You are viewing a plain text version of this content. The canonical link for it is here.
Posted to gitbox@hive.apache.org by GitBox <gi...@apache.org> on 2022/09/30 10:40:48 UTC
[GitHub] [hive] zabetak commented on a diff in pull request #3628: HIVE-26320: Deserialize Parquet VARCHAR and CHAR types appropriately

zabetak commented on code in PR #3628:
URL: https://github.com/apache/hive/pull/3628#discussion_r984418472


##########
ql/src/java/org/apache/hadoop/hive/ql/io/parquet/convert/ETypeConverter.java:
##########
@@ -481,12 +485,36 @@ protected BytesWritable convert(Binary binary) {
   },
   ESTRING_CONVERTER(String.class) {
     @Override
-    PrimitiveConverter getConverter(final PrimitiveType type, final int index, final ConverterParent parent, TypeInfo hiveTypeInfo) {
+    PrimitiveConverter getConverter(final PrimitiveType type, final int index, final ConverterParent parent,
+        TypeInfo hiveTypeInfo) {
+      // If we have type information, we should return properly typed strings.
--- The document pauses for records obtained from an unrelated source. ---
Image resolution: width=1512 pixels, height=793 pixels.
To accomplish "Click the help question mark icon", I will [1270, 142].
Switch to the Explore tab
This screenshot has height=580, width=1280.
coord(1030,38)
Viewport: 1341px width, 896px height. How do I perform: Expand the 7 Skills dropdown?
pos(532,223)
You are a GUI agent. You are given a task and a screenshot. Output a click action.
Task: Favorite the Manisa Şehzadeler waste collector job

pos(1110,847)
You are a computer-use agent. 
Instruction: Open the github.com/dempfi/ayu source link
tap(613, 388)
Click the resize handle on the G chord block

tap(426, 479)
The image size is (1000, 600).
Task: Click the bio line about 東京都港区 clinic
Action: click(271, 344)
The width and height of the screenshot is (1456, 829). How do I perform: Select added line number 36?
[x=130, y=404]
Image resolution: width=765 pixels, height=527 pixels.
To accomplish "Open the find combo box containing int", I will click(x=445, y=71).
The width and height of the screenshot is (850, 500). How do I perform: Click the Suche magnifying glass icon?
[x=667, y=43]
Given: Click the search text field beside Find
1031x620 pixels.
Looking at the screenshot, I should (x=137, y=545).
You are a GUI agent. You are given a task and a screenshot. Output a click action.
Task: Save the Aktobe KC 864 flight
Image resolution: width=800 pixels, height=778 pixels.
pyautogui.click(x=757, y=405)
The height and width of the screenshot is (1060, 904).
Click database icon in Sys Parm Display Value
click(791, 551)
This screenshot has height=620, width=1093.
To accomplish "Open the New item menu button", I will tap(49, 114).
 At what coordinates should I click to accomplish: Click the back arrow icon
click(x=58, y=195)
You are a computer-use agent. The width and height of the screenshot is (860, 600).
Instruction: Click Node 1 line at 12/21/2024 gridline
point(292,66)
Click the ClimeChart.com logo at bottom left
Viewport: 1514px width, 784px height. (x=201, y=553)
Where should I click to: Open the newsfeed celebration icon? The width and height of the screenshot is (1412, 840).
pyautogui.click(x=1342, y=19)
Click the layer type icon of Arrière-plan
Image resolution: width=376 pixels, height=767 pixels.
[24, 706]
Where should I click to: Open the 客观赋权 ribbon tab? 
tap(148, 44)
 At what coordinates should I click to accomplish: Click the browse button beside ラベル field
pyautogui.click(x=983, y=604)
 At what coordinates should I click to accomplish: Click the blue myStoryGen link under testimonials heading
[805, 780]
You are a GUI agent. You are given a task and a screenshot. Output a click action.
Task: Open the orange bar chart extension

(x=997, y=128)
However, there are a variety
+      // of code paths that do not provide the typeInfo in those cases we default to Text. This idiom is also
+      // followed by for example the BigDecimal converter in which if there is no type information,
+      // it defaults to the widest representation
+      if (hiveTypeInfo != null) {
+        String typeName = hiveTypeInfo.getTypeName().toLowerCase();
+        if (typeName.startsWith(serdeConstants.CHAR_TYPE_NAME)) {
+          return new BinaryConverter<HiveCharWritable>(type, parent, index) {
+            @Override
+              protected HiveCharWritable convert(Binary binary) {
+                return new HiveCharWritable(binary.getBytes(), ((CharTypeInfo) hiveTypeInfo).getLength());
+              }
+          };
+        } else if (typeName.startsWith(serdeConstants.VARCHAR_TYPE_NAME)) {
+          return new BinaryConverter<HiveVarcharWritable>(type, parent, index) {
+            @Override
+              protected HiveVarcharWritable convert(Binary binary) {
+                return new HiveVarcharWritable(binary.getBytes(), ((VarcharTypeInfo) hiveTypeInfo).getLength());
+              }
+          };
+        }
+      }

Review Comment:
   I think the most common way to do something based on a primitive type is to use its category. It seems robust and more efficient.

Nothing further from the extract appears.